• _What you are asked to do_
The answer is a number and only a number: how many lines of the data include the string "list"?

• _Dataset records_

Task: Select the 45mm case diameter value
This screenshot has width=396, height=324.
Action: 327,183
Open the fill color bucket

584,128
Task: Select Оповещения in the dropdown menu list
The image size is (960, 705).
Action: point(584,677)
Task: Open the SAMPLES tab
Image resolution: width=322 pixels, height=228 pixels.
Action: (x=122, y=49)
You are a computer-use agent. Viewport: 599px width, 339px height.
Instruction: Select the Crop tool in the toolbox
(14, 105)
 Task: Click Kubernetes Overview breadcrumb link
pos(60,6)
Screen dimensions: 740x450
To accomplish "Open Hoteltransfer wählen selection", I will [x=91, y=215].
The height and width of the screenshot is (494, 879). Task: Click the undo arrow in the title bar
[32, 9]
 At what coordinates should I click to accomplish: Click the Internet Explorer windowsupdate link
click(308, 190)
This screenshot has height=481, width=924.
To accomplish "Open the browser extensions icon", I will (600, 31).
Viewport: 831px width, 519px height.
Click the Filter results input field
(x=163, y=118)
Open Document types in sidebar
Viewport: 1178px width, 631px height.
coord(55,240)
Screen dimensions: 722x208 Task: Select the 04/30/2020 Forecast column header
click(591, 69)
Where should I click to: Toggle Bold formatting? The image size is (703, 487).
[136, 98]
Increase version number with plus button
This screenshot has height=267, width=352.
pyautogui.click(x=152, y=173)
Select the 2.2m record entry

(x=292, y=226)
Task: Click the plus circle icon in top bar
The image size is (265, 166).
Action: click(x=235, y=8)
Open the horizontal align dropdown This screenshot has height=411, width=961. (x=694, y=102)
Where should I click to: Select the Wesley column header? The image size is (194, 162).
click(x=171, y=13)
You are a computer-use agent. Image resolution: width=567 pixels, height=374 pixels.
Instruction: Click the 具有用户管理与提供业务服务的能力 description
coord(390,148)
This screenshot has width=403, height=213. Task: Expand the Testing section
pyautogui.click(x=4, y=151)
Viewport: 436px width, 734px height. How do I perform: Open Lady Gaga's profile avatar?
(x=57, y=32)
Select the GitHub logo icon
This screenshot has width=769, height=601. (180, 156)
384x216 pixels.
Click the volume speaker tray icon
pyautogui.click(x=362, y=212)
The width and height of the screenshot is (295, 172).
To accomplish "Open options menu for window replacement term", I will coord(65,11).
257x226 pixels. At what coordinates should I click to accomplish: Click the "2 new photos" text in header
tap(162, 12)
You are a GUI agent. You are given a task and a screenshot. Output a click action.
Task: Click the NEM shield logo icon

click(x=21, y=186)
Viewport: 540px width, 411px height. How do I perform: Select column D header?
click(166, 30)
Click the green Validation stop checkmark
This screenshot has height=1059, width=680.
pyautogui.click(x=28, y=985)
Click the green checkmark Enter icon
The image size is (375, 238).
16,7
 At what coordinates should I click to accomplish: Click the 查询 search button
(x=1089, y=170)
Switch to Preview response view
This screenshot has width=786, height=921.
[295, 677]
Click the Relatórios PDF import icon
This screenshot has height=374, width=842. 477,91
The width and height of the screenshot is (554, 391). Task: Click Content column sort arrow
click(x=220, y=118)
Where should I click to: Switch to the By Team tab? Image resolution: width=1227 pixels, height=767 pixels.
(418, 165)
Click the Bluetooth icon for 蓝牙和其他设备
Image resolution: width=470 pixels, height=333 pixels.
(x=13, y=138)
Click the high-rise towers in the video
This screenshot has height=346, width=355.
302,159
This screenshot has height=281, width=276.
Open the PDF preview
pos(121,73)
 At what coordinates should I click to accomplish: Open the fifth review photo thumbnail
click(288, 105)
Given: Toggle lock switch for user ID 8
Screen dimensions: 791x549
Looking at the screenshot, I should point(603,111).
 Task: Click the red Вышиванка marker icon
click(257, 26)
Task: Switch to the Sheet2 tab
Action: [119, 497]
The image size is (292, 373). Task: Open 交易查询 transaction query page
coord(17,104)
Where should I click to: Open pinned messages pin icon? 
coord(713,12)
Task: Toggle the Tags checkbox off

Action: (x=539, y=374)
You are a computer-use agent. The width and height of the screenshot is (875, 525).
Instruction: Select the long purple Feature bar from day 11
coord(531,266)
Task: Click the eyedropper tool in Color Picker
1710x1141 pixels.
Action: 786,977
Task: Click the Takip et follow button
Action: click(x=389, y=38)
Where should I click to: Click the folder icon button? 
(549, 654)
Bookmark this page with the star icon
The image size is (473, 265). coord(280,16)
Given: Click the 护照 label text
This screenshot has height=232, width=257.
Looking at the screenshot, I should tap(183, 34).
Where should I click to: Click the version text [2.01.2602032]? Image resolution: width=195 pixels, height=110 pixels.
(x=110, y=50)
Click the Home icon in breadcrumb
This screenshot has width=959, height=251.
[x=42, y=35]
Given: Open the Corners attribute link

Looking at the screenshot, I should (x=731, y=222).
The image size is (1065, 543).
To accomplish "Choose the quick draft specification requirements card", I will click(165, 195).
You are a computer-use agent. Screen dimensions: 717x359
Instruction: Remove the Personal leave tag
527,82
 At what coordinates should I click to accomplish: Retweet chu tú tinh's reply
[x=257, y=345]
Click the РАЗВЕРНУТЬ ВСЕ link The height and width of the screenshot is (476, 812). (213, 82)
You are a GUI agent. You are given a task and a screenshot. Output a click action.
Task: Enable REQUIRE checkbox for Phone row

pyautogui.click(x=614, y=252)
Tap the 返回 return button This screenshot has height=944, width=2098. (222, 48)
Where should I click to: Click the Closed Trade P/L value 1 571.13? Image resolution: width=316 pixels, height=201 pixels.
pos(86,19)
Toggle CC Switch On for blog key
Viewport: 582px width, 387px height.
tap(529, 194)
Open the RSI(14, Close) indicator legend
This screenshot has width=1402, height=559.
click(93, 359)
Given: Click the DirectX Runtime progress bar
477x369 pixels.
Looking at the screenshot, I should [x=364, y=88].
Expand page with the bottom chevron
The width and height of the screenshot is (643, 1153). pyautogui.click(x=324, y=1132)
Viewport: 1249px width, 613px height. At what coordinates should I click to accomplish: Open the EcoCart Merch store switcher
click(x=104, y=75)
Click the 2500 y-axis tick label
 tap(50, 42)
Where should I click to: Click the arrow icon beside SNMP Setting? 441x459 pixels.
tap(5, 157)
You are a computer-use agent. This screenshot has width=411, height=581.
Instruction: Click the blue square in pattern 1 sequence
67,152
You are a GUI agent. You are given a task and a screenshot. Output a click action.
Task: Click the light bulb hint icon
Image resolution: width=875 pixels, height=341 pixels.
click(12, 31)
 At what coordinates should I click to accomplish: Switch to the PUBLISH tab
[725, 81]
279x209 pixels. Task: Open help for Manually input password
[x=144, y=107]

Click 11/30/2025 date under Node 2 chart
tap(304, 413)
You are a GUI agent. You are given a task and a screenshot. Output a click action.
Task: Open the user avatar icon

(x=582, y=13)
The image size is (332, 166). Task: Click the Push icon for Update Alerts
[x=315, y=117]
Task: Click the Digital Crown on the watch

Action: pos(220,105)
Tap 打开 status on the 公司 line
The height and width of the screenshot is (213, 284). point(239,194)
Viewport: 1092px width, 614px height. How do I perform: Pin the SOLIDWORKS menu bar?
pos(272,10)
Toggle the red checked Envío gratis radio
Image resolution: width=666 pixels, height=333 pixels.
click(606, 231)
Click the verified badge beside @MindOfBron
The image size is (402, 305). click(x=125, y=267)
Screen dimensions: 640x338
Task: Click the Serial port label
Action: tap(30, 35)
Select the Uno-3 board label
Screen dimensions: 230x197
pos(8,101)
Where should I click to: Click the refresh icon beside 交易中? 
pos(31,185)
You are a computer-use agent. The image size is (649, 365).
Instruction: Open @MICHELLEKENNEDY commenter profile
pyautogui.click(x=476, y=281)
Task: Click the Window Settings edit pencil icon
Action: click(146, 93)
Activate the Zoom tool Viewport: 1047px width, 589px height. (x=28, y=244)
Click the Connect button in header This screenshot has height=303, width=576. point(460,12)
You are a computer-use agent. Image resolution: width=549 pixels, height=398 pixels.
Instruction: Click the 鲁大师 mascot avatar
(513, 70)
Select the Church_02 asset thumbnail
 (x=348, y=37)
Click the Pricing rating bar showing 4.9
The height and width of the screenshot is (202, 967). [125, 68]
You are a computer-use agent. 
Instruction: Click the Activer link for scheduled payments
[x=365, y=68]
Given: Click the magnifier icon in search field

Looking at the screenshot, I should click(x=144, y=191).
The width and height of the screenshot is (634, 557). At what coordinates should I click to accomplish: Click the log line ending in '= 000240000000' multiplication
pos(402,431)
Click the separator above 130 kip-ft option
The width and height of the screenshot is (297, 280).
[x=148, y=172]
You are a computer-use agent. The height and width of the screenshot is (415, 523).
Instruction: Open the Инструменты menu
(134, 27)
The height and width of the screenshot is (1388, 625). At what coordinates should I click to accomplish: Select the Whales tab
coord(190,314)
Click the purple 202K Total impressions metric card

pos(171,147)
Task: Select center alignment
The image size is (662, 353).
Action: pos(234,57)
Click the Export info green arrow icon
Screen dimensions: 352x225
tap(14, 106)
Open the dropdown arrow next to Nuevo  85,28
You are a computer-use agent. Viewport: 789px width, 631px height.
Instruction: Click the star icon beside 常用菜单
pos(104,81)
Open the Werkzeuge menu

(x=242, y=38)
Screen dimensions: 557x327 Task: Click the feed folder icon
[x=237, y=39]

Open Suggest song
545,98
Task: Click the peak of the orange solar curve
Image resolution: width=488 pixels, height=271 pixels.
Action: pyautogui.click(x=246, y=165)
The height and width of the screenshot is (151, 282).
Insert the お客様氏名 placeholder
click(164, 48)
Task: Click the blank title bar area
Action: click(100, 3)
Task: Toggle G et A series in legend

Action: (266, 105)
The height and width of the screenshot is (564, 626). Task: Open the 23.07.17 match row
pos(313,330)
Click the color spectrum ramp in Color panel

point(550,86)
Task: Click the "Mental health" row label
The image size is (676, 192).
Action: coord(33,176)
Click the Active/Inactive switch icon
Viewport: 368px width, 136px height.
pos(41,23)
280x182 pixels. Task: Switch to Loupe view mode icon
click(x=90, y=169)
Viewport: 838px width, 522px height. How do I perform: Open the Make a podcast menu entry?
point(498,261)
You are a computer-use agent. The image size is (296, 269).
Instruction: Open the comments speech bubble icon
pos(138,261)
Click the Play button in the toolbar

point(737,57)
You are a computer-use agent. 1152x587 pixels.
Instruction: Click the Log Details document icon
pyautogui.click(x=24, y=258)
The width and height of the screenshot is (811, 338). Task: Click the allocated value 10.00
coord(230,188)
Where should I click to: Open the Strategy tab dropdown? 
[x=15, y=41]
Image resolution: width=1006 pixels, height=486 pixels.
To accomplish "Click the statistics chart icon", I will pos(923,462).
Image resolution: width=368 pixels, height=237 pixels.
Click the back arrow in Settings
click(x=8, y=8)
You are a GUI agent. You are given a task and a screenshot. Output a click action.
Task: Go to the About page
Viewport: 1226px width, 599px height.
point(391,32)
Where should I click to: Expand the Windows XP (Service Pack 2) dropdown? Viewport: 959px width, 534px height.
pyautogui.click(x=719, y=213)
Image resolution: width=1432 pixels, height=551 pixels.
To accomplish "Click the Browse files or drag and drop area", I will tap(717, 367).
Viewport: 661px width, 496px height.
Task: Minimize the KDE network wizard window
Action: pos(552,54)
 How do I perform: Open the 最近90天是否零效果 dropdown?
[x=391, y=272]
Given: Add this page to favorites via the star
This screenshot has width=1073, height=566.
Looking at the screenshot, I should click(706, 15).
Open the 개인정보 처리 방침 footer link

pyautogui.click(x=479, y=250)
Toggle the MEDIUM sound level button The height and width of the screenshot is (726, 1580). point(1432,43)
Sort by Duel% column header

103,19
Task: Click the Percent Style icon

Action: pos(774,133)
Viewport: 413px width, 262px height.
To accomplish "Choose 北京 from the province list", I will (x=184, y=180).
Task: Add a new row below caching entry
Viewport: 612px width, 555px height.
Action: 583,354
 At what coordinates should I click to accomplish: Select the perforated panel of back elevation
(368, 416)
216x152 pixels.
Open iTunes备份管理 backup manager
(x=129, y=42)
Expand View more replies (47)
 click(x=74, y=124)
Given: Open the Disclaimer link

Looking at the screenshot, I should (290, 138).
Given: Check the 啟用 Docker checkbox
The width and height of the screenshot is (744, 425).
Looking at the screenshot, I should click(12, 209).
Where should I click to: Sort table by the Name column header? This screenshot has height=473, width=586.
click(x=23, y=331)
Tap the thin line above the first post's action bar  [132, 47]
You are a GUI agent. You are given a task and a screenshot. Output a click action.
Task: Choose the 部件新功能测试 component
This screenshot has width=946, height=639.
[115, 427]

• _Written reply_
2